Saved data entries:
--- START ---

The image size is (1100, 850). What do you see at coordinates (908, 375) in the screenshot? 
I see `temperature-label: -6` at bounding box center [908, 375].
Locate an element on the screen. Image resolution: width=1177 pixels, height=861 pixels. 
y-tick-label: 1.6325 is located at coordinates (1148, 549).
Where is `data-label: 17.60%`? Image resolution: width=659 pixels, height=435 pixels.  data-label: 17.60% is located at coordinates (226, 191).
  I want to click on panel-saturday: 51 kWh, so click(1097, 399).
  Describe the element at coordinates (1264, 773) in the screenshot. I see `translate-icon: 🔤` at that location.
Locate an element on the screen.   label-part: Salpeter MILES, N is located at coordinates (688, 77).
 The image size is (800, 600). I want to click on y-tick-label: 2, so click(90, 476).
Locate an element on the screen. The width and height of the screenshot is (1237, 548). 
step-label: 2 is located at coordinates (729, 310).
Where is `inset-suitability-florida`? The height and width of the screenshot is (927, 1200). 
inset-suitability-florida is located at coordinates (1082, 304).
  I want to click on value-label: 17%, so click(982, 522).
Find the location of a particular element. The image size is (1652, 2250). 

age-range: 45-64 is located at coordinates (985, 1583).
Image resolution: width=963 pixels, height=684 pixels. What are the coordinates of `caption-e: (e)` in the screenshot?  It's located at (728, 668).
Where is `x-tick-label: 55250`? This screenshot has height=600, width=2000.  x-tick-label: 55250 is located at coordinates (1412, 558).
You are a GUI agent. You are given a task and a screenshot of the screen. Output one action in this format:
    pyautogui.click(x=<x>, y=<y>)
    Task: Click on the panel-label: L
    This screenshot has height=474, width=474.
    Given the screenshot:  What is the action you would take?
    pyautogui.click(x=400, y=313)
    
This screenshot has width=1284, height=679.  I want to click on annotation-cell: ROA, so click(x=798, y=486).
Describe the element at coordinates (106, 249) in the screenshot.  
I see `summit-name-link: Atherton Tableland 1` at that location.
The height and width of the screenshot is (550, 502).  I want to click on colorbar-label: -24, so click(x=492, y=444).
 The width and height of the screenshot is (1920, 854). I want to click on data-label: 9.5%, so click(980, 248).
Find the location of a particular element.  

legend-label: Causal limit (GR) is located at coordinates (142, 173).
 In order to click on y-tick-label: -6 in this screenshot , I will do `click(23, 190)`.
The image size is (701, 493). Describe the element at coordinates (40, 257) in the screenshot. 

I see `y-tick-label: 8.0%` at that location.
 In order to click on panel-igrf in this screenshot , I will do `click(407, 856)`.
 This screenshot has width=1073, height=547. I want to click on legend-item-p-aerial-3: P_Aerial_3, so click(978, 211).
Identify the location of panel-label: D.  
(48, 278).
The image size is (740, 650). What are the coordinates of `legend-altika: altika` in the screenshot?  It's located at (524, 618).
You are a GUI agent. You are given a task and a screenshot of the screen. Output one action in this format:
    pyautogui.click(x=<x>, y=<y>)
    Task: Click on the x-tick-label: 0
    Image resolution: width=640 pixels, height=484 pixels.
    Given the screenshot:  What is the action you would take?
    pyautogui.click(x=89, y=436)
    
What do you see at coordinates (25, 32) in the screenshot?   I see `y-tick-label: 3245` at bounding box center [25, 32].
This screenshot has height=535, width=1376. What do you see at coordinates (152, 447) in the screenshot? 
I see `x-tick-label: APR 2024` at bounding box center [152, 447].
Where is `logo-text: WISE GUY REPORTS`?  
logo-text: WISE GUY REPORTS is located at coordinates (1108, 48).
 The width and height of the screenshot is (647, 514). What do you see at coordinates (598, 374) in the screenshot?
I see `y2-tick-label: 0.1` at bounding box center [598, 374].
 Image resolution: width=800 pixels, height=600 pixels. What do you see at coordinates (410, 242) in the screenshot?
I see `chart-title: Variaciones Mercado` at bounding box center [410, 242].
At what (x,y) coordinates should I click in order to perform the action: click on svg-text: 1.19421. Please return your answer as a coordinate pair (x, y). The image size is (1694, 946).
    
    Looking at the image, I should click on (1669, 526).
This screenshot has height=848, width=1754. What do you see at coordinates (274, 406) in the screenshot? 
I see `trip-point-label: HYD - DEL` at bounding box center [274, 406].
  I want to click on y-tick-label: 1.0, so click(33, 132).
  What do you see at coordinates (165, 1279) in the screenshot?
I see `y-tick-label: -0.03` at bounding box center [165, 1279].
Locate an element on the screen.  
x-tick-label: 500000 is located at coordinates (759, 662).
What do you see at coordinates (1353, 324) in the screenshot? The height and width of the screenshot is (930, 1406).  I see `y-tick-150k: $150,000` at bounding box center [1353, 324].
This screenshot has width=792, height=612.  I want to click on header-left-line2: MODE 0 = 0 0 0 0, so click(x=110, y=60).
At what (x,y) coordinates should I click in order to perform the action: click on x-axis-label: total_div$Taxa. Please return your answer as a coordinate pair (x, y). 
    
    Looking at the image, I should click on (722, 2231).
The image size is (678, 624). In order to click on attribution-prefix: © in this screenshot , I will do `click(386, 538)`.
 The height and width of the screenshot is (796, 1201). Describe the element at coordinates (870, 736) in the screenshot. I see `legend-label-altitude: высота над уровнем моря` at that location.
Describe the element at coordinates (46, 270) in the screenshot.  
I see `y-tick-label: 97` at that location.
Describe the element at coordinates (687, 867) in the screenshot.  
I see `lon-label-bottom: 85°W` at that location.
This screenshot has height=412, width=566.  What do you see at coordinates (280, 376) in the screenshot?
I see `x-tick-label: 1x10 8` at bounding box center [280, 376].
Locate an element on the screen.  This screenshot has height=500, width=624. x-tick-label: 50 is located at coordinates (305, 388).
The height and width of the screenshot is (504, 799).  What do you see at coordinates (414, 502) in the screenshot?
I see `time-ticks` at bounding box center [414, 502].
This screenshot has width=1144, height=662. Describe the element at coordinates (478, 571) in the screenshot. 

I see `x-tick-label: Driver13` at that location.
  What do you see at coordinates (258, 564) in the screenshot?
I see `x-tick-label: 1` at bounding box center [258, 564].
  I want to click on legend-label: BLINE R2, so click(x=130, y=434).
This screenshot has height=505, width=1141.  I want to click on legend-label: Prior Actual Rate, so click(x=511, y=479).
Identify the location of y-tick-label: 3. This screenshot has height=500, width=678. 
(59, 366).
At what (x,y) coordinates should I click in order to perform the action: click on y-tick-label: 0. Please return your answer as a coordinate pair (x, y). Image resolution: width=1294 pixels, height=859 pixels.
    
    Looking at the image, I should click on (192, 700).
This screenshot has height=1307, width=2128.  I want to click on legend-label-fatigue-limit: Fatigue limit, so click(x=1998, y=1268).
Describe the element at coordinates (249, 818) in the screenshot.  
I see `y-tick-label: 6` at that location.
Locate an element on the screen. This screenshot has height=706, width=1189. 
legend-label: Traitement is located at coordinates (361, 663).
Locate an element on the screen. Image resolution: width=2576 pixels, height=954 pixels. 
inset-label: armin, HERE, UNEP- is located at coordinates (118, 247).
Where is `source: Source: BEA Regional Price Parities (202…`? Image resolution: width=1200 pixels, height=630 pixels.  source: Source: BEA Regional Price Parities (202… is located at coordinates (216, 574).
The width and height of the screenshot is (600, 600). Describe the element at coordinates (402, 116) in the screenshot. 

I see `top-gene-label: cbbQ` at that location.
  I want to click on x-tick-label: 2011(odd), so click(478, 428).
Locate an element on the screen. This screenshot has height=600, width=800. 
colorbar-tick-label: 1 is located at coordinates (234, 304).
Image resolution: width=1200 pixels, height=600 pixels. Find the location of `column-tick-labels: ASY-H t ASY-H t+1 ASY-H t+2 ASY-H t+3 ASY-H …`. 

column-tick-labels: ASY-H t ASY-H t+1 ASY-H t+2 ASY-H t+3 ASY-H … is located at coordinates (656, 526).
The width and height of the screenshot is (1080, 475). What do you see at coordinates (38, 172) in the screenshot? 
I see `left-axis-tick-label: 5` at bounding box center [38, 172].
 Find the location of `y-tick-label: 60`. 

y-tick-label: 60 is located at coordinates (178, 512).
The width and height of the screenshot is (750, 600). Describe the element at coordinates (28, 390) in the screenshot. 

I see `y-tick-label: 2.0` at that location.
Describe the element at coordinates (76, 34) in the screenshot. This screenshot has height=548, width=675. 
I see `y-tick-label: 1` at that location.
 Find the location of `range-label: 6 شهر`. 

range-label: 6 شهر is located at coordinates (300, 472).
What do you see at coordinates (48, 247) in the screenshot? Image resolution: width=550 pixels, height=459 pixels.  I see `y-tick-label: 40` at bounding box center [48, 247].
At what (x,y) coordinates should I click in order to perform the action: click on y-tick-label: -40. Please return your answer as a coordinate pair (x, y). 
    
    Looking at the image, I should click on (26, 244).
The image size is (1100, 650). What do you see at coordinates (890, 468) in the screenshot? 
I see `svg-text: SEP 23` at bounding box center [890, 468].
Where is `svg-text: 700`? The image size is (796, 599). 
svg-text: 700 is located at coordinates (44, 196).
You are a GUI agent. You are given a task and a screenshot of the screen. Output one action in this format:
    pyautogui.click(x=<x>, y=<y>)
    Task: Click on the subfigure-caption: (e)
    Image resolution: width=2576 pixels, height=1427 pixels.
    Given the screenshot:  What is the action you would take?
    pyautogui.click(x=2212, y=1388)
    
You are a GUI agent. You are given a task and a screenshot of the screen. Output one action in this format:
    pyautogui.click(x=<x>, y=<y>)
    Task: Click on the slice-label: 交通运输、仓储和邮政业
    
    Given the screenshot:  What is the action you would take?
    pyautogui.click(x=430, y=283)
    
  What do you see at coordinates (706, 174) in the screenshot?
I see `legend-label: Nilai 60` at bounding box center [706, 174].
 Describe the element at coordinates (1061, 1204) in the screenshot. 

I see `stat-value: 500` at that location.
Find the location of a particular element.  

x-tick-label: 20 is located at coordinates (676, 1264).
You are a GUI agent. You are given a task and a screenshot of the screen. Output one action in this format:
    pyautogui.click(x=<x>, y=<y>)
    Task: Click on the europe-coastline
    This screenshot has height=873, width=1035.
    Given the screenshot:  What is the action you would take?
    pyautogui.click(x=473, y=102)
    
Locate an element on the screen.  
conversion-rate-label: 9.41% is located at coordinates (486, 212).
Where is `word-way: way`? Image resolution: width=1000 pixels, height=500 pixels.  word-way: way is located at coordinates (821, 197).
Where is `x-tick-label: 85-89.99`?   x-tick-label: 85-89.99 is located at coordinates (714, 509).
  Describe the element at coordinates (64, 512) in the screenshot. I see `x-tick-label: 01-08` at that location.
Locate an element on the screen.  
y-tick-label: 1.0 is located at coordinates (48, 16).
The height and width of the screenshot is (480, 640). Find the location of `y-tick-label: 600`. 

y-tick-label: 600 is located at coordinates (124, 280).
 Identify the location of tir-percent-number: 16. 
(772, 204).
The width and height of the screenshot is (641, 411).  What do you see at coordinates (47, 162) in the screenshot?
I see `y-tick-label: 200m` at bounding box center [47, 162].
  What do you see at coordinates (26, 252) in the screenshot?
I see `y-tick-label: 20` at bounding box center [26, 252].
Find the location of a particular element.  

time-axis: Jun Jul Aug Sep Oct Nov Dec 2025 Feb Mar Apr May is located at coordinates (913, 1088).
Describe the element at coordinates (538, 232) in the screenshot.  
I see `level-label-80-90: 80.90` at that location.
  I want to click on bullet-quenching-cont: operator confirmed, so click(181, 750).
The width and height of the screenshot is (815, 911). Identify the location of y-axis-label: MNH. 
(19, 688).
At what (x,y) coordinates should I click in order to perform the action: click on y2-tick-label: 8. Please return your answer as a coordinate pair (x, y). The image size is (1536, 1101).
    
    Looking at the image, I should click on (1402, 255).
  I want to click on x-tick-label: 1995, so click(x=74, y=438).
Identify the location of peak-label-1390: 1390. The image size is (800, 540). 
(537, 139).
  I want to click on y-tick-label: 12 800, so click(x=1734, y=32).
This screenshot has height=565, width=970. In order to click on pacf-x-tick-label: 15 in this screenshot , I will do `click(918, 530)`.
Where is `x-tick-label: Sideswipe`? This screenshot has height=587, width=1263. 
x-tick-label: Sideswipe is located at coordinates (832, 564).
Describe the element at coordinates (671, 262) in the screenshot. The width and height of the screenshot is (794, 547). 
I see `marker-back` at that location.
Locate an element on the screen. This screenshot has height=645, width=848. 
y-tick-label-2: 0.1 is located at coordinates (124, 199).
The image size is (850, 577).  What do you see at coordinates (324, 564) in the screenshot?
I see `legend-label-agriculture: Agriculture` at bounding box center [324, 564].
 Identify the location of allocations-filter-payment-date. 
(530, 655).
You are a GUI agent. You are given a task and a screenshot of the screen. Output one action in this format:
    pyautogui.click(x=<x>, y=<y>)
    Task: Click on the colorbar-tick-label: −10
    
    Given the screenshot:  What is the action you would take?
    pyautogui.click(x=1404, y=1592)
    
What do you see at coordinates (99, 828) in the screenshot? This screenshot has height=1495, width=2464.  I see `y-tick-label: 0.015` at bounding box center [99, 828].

--- END ---

◆ **The task**
Repeat the rows word for word, from the line with "Locate an element on the screen. Image resolution: width=1177" to the line with "The image size is (800, 600).".

◆ **Task response**
Locate an element on the screen. Image resolution: width=1177 pixels, height=861 pixels. 
y-tick-label: 1.6325 is located at coordinates (1148, 549).
Where is `data-label: 17.60%`? Image resolution: width=659 pixels, height=435 pixels.  data-label: 17.60% is located at coordinates (226, 191).
  I want to click on panel-saturday: 51 kWh, so click(1097, 399).
  Describe the element at coordinates (1264, 773) in the screenshot. I see `translate-icon: 🔤` at that location.
Locate an element on the screen.   label-part: Salpeter MILES, N is located at coordinates (688, 77).
 The image size is (800, 600). I want to click on y-tick-label: 2, so click(90, 476).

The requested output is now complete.